Problem
Copy each of the following entries word for word, leaving nothing out.

Items
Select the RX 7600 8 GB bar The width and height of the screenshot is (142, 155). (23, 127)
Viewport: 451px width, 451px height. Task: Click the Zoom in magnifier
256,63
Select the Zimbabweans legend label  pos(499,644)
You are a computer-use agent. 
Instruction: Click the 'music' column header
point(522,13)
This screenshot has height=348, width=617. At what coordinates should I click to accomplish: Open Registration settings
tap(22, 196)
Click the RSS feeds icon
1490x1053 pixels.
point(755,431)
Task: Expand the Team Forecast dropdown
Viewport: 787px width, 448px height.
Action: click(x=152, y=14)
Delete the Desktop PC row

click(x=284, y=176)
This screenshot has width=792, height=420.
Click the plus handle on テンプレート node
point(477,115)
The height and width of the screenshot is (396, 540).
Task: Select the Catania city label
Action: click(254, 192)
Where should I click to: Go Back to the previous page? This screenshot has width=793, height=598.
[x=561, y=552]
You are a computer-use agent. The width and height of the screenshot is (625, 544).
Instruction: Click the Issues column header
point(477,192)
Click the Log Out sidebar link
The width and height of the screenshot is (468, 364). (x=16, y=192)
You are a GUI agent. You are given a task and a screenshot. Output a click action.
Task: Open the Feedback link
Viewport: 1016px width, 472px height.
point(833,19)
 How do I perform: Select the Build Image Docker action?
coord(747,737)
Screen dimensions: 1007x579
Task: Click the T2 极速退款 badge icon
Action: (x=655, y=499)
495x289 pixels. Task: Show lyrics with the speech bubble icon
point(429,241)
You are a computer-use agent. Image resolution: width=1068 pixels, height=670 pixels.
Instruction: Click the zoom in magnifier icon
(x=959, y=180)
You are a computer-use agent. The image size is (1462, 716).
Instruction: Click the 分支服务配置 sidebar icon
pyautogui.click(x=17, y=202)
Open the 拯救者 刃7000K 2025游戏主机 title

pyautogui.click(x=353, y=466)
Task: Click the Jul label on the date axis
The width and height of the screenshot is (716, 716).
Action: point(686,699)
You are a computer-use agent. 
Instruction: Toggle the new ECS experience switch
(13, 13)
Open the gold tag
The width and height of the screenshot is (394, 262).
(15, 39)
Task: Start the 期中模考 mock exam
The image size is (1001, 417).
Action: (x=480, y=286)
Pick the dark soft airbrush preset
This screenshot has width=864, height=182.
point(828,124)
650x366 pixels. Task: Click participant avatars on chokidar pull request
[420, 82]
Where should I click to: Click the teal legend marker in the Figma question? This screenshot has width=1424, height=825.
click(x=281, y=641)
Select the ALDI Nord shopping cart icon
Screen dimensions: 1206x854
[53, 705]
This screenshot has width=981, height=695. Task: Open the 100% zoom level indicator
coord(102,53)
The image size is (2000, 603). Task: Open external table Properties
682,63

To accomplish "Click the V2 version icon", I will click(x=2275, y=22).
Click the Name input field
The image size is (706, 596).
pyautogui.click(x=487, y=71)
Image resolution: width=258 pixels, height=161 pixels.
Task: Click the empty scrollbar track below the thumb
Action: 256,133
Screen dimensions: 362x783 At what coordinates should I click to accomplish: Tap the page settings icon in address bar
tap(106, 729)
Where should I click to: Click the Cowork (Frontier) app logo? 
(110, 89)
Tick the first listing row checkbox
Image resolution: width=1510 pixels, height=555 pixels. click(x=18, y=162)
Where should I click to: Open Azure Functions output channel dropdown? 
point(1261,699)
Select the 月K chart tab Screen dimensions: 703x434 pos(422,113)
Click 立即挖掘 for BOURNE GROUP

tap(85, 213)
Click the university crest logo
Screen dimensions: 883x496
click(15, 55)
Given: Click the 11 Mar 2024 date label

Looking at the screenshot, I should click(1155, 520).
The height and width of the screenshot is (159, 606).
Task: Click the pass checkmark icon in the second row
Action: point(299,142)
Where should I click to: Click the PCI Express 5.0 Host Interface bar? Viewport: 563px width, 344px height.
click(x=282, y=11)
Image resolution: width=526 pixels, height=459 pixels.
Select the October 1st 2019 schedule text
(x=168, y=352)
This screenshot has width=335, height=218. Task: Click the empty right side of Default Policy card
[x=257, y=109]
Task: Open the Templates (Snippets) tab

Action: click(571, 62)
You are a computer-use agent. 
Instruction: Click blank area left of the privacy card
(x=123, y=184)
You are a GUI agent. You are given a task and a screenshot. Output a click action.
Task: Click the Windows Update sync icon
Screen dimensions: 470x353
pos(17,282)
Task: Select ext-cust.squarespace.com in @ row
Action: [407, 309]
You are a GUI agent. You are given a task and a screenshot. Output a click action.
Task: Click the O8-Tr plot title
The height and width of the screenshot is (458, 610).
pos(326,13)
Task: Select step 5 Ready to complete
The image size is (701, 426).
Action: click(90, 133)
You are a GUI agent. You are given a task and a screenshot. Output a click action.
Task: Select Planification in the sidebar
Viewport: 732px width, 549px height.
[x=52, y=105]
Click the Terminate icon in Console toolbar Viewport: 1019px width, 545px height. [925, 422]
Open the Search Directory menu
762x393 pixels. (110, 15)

Reply
Select the RX 7600 8 GB bar The width and height of the screenshot is (142, 155). (23, 127)
Viewport: 451px width, 451px height. Task: Click the Zoom in magnifier
256,63
Select the Zimbabweans legend label  pos(499,644)
You are a computer-use agent. 
Instruction: Click the 'music' column header
point(522,13)
This screenshot has height=348, width=617. At what coordinates should I click to accomplish: Open Registration settings
tap(22, 196)
Click the RSS feeds icon
1490x1053 pixels.
point(755,431)
Task: Expand the Team Forecast dropdown
Viewport: 787px width, 448px height.
Action: click(x=152, y=14)
Delete the Desktop PC row

click(x=284, y=176)
This screenshot has width=792, height=420.
Click the plus handle on テンプレート node
point(477,115)
The height and width of the screenshot is (396, 540).
Task: Select the Catania city label
Action: click(254, 192)
Where should I click to: Go Back to the previous page? This screenshot has width=793, height=598.
[x=561, y=552]
You are a computer-use agent. The width and height of the screenshot is (625, 544).
Instruction: Click the Issues column header
point(477,192)
Click the Log Out sidebar link
The width and height of the screenshot is (468, 364). (x=16, y=192)
You are a GUI agent. You are given a task and a screenshot. Output a click action.
Task: Open the Feedback link
Viewport: 1016px width, 472px height.
point(833,19)
 How do I perform: Select the Build Image Docker action?
coord(747,737)
Screen dimensions: 1007x579
Task: Click the T2 极速退款 badge icon
Action: (x=655, y=499)
495x289 pixels. Task: Show lyrics with the speech bubble icon
point(429,241)
You are a computer-use agent. Image resolution: width=1068 pixels, height=670 pixels.
Instruction: Click the zoom in magnifier icon
(x=959, y=180)
You are a computer-use agent. The image size is (1462, 716).
Instruction: Click the 分支服务配置 sidebar icon
pyautogui.click(x=17, y=202)
Open the 拯救者 刃7000K 2025游戏主机 title

pyautogui.click(x=353, y=466)
Task: Click the Jul label on the date axis
The width and height of the screenshot is (716, 716).
Action: point(686,699)
You are a computer-use agent. 
Instruction: Toggle the new ECS experience switch
(13, 13)
Open the gold tag
The width and height of the screenshot is (394, 262).
(15, 39)
Task: Start the 期中模考 mock exam
The image size is (1001, 417).
Action: (x=480, y=286)
Pick the dark soft airbrush preset
This screenshot has width=864, height=182.
point(828,124)
650x366 pixels. Task: Click participant avatars on chokidar pull request
[420, 82]
Where should I click to: Click the teal legend marker in the Figma question? This screenshot has width=1424, height=825.
click(x=281, y=641)
Select the ALDI Nord shopping cart icon
Screen dimensions: 1206x854
[53, 705]
This screenshot has width=981, height=695. Task: Open the 100% zoom level indicator
coord(102,53)
The image size is (2000, 603). Task: Open external table Properties
682,63

To accomplish "Click the V2 version icon", I will click(x=2275, y=22).
Click the Name input field
The image size is (706, 596).
pyautogui.click(x=487, y=71)
Image resolution: width=258 pixels, height=161 pixels.
Task: Click the empty scrollbar track below the thumb
Action: 256,133
Screen dimensions: 362x783 At what coordinates should I click to accomplish: Tap the page settings icon in address bar
tap(106, 729)
Where should I click to: Click the Cowork (Frontier) app logo? 
(110, 89)
Tick the first listing row checkbox
Image resolution: width=1510 pixels, height=555 pixels. click(x=18, y=162)
Where should I click to: Open Azure Functions output channel dropdown? 
point(1261,699)
Select the 月K chart tab Screen dimensions: 703x434 pos(422,113)
Click 立即挖掘 for BOURNE GROUP

tap(85, 213)
Click the university crest logo
Screen dimensions: 883x496
click(15, 55)
Given: Click the 11 Mar 2024 date label

Looking at the screenshot, I should click(1155, 520).
The height and width of the screenshot is (159, 606).
Task: Click the pass checkmark icon in the second row
Action: point(299,142)
Where should I click to: Click the PCI Express 5.0 Host Interface bar? Viewport: 563px width, 344px height.
click(x=282, y=11)
Image resolution: width=526 pixels, height=459 pixels.
Select the October 1st 2019 schedule text
(x=168, y=352)
This screenshot has width=335, height=218. Task: Click the empty right side of Default Policy card
[x=257, y=109]
Task: Open the Templates (Snippets) tab

Action: click(571, 62)
You are a computer-use agent. 
Instruction: Click blank area left of the privacy card
(x=123, y=184)
You are a GUI agent. You are given a task and a screenshot. Output a click action.
Task: Click the Windows Update sync icon
Screen dimensions: 470x353
pos(17,282)
Task: Select ext-cust.squarespace.com in @ row
Action: [407, 309]
You are a GUI agent. You are given a task and a screenshot. Output a click action.
Task: Click the O8-Tr plot title
The height and width of the screenshot is (458, 610).
pos(326,13)
Task: Select step 5 Ready to complete
The image size is (701, 426).
Action: click(90, 133)
You are a GUI agent. You are given a task and a screenshot. Output a click action.
Task: Select Planification in the sidebar
Viewport: 732px width, 549px height.
[x=52, y=105]
Click the Terminate icon in Console toolbar Viewport: 1019px width, 545px height. [925, 422]
Open the Search Directory menu
762x393 pixels. (110, 15)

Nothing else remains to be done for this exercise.